—¡Papá,
Papá! ¡Mira! —Es la cuarta vez que me llama, así que apuro el cigarro y lo
entierro con el pie en el barro de la huerta.
Entro
en el almacén y me dirijo al corral. Un intenso aroma a humedad y excrementos
de ave invade mis fosas nasales imponiéndose al sabor de la nicotina. Escucho
pasos sobre mí y comprendo que está arriba.
—Pero…
¿dónde estás? —pregunto aun conociendo
la respuesta.
—Aquí
Papá.
—Maldita
sea —susurro mientras me arrepiento de haber usado la disculpa de llevarlo a
ver las gallinas para escaquearme y poder salir a "echar un pitillo".
Tengo
que subir por una escalera de mano, tosca y rudimentaria, que cruje y se
tambalea con mi peso. Estoy convencido de que la fabricó mi difunto abuelo
hace, por lo menos, cincuenta años.
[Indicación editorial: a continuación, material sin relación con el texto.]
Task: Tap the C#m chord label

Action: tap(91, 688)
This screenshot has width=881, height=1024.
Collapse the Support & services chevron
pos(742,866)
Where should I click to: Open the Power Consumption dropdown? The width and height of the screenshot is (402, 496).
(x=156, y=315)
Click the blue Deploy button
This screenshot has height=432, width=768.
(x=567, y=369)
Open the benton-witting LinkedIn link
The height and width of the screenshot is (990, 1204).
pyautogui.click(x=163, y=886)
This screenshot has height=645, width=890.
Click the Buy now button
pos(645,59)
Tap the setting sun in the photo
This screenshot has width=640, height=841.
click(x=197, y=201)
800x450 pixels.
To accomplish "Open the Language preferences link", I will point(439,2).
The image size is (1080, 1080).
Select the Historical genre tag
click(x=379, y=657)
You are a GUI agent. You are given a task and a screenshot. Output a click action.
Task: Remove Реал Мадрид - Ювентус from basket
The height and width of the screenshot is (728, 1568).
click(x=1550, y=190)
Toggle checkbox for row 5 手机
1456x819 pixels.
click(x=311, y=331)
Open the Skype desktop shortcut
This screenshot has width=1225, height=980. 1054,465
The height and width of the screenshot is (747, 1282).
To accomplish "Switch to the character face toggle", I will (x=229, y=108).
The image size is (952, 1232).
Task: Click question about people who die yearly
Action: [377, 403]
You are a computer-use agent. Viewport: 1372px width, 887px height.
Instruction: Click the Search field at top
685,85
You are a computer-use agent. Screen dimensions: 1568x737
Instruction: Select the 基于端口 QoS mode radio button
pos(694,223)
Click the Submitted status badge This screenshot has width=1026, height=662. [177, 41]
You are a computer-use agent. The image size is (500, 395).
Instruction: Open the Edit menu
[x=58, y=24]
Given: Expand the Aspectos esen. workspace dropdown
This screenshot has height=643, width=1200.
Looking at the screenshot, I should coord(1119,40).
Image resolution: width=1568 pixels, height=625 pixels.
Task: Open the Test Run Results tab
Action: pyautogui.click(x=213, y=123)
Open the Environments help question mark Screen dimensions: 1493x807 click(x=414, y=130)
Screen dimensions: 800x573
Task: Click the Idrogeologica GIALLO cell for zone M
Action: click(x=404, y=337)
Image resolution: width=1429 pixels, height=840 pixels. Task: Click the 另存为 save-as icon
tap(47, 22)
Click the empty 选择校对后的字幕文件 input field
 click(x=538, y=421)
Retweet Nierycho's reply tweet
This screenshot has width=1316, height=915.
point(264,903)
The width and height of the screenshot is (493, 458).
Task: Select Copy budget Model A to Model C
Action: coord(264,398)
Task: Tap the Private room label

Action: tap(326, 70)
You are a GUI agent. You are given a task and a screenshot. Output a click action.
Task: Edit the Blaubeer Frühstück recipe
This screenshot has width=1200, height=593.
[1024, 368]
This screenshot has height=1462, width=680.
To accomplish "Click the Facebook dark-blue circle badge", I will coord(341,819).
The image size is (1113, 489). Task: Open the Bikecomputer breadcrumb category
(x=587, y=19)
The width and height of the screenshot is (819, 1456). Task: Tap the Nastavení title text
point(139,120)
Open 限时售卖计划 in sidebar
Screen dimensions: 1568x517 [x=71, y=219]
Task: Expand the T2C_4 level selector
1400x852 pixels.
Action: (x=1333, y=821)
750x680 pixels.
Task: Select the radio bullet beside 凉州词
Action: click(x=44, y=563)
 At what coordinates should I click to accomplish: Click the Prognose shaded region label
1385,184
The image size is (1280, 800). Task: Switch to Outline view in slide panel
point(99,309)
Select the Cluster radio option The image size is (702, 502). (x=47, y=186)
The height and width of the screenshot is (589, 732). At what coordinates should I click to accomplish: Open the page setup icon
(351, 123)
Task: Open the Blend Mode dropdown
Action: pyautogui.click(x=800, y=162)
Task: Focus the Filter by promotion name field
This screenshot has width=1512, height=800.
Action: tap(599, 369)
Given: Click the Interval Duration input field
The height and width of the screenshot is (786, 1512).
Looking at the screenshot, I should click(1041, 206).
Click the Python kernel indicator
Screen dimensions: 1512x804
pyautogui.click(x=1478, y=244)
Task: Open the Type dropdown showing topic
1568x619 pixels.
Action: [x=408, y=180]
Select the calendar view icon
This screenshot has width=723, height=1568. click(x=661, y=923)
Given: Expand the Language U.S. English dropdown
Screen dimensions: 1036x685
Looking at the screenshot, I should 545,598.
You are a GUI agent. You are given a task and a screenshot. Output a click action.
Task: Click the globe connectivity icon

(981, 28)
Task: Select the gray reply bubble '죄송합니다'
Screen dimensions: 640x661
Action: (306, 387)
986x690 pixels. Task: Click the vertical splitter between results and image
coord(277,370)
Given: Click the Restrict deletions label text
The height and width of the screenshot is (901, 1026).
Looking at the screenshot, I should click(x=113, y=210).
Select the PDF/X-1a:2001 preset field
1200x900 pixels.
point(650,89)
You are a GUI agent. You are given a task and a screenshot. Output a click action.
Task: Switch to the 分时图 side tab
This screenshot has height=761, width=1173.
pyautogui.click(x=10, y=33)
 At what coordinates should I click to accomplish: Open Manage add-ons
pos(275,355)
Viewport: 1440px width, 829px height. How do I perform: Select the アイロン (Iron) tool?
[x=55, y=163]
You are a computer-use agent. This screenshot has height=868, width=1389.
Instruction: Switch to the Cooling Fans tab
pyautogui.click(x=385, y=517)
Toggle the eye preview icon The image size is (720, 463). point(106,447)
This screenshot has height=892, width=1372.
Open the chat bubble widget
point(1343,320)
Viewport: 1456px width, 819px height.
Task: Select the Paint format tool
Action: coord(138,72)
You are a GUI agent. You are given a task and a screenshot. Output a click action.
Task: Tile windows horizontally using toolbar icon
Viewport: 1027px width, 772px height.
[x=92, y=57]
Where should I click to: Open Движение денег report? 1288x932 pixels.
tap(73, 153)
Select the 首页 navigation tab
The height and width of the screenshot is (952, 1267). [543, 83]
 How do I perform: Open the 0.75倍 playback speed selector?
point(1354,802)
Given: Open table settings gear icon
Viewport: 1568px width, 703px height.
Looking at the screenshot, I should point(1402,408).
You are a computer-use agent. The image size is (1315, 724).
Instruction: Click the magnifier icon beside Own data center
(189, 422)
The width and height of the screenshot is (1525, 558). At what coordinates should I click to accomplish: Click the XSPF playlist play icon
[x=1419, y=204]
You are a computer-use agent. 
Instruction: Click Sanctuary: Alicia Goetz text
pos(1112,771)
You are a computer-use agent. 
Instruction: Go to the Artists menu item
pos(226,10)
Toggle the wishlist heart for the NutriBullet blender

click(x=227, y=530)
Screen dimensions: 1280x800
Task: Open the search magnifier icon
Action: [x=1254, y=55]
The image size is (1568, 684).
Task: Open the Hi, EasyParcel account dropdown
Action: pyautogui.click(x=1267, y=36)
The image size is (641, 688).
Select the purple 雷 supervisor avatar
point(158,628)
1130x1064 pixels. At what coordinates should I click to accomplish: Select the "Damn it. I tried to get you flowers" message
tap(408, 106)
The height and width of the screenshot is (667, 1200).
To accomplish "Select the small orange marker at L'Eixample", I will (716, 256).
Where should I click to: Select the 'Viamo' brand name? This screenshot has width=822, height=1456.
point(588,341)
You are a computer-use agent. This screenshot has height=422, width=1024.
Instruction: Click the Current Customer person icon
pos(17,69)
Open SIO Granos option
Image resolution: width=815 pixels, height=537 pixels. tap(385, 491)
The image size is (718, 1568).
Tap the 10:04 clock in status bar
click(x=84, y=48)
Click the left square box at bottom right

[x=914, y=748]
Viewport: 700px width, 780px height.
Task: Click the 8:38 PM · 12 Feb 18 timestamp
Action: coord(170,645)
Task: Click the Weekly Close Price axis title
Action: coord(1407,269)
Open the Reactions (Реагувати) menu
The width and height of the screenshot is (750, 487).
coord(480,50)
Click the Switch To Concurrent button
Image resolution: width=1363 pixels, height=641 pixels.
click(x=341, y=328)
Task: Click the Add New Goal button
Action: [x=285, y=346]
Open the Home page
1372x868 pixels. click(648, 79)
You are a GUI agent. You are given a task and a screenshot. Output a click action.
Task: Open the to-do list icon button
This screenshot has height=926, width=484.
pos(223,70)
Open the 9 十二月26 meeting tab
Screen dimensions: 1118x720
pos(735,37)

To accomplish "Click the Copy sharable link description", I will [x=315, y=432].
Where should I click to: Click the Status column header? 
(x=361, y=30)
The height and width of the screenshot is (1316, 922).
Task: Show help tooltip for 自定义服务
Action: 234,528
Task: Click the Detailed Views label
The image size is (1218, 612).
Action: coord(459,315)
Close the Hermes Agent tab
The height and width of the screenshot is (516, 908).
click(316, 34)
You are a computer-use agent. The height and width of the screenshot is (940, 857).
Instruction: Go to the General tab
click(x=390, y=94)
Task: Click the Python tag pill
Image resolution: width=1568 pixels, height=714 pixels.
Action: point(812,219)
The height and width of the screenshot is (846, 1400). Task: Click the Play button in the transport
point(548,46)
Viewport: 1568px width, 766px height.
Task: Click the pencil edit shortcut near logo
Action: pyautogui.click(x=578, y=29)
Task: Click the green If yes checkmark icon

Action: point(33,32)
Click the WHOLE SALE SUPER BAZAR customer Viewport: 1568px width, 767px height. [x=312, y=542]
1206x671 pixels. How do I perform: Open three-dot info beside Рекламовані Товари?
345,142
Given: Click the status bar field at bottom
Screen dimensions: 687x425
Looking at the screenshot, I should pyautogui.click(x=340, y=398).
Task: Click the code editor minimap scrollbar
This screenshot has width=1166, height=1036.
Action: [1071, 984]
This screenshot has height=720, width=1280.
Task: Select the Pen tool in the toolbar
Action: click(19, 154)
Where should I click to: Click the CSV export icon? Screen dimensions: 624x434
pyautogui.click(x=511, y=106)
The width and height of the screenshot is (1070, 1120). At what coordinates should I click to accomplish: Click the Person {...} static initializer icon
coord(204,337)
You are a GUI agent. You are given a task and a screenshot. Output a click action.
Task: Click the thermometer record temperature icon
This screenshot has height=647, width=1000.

La mugre se pega a mis dedos y trato de no
rozar ningún peldaño con las rodillas para salvar los pantalones. Cuando llego
arriba y asomo la cabeza necesito unos segundos para habituarme a la penumbra.
—¡Mira
Papá! —Noto como la ira me invade al ver el lamentable aspecto que presentan sus
ropas estrenadas para la ocasión.
Nos
encontramos en la casa familiar que vio nacer a mi padre. Cumpliendo con una de
las dos comidas anuales. Tanto la vivienda como el resto de los edificios
aledaños han sufrido diferentes obras y mejoras, sin embargo, este espacio ha
sobrevivido intacto al paso de los años. Reconozco el desván, está igual que
cuando mi primo, mi hermano y yo correteábamos por sus rincones ignorando el
polvo y la suciedad, allá por los ochenta. El sol de invierno consigue
atravesar unas ventanas, que el tiempo y el olvido han convertido en
translúcidas, formando una fantasmagórica niebla de partículas en suspensión
que juega con los recuerdos de otro siglo. El techo, en forma de uve invertida,
es un entramado de vigas de roble que se retuercen y se combinan para sujetar
las tejas.
Al
ver los ojos de mi hijo el enfado se disuelve como un terrón de azúcar en la
leche. Comprendo que no puedo juzgarlo con mi mirada de adulto. Él aún mira a
través del espejo de Alicia y acaba de descubrir un lugar maravilloso, plagado
de tesoros por descubrir.
—Papá,
¿y esto qué es? —Interrumpe mis cavilaciones señalando un apero de labranza que
consiste en cuatro tablas unidas en paralelo y en las cuales han incrustado un
sinfín de piedras de sílex.
—Es
la vieja trilladora —contesto con seguridad de autómata mientras termino de
acceder a la buhardilla de un salto—. Ahora es veinticinco años más vieja. —Un
pinchazo en la rodilla me recuerda que, en realidad, son treinta y cinco.
—¿Y
para qué sirve?
—Para
trillar… —respondo tratando de aparentar que sé de lo que hablo.
—¿Y
esto qué es?
—Una
yunta de bueyes, sirve para amarrar dos bueyes y que tiren de los aperos de
labranza—. Explico, aliviado por dejar atrás el tema de la trilladora.
Mi
hijo corretea y pregunta sin descanso el nombre y usos de los diferentes
objetos que se esconden por allí, arruinando aún más sus ya maltrechas ropas.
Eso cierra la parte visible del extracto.